* WHAT IS NEEDED *
Spot each line in the records below where the word "avatar" occurs, then copy it.

* TASK DATA *
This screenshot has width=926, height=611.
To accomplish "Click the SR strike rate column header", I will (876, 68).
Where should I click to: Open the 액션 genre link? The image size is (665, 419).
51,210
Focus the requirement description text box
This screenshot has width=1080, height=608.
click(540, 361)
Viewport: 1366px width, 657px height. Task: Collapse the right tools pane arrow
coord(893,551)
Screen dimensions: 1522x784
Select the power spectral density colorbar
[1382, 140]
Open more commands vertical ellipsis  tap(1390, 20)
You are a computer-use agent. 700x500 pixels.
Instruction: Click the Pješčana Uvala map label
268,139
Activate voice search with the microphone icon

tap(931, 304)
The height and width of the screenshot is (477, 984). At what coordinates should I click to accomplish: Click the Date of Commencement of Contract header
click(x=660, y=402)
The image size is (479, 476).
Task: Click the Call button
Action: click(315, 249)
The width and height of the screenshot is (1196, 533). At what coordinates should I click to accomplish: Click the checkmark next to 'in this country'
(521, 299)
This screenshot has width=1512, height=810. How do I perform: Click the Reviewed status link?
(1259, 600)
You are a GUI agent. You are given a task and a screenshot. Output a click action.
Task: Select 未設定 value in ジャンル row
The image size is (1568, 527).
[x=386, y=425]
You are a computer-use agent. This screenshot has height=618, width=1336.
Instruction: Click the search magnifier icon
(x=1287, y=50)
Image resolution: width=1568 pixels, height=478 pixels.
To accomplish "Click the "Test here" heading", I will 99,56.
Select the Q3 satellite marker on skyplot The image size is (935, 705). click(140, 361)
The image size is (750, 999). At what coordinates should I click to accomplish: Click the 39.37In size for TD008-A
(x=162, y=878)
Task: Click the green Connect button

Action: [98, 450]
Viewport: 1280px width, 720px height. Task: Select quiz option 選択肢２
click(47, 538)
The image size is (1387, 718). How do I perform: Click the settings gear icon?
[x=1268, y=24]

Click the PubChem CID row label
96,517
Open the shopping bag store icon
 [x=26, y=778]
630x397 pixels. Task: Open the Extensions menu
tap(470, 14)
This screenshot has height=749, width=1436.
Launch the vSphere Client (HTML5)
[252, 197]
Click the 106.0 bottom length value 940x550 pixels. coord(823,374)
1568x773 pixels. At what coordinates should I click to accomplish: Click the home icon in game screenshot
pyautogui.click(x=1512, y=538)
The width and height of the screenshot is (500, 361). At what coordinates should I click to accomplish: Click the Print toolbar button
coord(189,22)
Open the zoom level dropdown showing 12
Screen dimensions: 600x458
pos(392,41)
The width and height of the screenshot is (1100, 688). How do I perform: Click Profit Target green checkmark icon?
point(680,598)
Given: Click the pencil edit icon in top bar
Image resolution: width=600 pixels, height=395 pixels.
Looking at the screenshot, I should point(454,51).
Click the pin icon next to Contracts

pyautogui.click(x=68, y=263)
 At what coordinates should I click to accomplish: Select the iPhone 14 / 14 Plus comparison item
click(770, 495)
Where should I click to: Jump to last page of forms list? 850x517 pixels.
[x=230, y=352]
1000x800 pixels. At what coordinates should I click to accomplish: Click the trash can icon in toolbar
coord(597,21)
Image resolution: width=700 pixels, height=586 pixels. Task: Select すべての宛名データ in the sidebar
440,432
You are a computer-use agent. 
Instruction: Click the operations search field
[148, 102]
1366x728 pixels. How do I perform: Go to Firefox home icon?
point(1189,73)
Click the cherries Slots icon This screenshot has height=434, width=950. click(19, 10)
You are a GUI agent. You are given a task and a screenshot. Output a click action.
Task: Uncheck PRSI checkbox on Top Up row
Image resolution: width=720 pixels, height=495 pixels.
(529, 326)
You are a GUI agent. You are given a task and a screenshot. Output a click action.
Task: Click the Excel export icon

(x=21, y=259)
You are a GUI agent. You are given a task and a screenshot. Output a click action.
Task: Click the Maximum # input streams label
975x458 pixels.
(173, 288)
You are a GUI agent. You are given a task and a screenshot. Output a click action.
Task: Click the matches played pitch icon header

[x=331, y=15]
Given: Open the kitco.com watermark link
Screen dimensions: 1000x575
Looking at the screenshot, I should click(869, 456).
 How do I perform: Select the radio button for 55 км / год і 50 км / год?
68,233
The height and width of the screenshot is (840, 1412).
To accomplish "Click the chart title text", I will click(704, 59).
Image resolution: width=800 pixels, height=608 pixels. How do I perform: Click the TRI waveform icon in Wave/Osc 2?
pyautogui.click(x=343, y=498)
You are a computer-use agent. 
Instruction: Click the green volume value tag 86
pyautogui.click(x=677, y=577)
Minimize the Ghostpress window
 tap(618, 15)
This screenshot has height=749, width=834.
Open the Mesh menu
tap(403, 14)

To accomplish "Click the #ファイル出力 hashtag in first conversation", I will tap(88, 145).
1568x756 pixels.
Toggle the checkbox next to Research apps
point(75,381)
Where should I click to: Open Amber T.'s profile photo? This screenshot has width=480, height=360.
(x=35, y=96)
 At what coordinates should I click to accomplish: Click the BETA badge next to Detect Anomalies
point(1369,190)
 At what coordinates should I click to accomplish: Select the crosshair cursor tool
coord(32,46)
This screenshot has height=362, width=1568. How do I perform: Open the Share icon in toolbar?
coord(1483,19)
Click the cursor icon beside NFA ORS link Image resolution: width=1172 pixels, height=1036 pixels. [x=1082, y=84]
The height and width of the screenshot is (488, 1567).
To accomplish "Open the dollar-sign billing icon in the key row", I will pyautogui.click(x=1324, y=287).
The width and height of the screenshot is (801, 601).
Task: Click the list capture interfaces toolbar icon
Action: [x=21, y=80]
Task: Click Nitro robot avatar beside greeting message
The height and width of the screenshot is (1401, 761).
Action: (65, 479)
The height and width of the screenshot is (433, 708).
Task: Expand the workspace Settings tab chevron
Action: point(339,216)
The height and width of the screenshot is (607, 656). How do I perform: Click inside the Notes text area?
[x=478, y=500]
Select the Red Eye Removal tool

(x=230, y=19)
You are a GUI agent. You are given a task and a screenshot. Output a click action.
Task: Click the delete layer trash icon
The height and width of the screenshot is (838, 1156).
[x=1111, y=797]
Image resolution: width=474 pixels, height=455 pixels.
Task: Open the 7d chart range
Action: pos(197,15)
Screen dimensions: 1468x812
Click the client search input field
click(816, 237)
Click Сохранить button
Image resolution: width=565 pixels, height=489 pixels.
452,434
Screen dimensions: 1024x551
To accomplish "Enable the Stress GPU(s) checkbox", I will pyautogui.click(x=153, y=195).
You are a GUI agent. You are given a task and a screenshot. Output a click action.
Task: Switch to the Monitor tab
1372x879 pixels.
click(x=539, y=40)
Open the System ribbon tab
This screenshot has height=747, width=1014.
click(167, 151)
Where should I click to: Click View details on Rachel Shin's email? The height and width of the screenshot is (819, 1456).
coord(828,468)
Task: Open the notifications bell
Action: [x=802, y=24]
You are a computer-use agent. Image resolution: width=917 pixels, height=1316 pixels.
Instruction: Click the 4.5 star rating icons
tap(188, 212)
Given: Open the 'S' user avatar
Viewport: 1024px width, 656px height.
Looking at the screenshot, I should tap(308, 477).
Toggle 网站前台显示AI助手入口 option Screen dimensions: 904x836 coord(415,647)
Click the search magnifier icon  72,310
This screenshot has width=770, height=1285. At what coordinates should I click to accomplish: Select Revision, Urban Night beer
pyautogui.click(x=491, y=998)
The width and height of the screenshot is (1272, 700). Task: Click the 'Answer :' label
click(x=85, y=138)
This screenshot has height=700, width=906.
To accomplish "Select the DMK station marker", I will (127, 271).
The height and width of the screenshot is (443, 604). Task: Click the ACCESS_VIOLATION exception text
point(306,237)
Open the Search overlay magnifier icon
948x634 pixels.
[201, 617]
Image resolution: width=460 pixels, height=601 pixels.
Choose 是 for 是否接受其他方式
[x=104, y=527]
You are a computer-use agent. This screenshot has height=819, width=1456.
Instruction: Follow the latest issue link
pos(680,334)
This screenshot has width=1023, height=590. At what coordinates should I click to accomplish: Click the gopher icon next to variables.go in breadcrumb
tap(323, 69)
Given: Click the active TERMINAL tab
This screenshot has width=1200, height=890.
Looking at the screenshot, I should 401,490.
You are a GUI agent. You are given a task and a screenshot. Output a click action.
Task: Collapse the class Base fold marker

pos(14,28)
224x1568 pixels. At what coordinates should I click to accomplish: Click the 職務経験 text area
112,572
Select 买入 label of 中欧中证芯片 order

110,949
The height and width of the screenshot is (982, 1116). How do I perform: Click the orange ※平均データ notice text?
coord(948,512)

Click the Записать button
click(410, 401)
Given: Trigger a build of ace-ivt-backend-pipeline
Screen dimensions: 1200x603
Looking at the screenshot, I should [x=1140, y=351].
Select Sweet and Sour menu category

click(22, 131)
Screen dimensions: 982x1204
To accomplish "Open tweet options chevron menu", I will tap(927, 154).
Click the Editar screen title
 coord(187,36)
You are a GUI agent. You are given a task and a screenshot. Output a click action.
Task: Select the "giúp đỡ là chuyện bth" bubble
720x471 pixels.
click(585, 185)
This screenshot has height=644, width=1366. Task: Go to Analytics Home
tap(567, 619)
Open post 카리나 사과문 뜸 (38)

* THE ANSWER *
Task: Click Nitro robot avatar beside greeting message
Given: Open the 'S' user avatar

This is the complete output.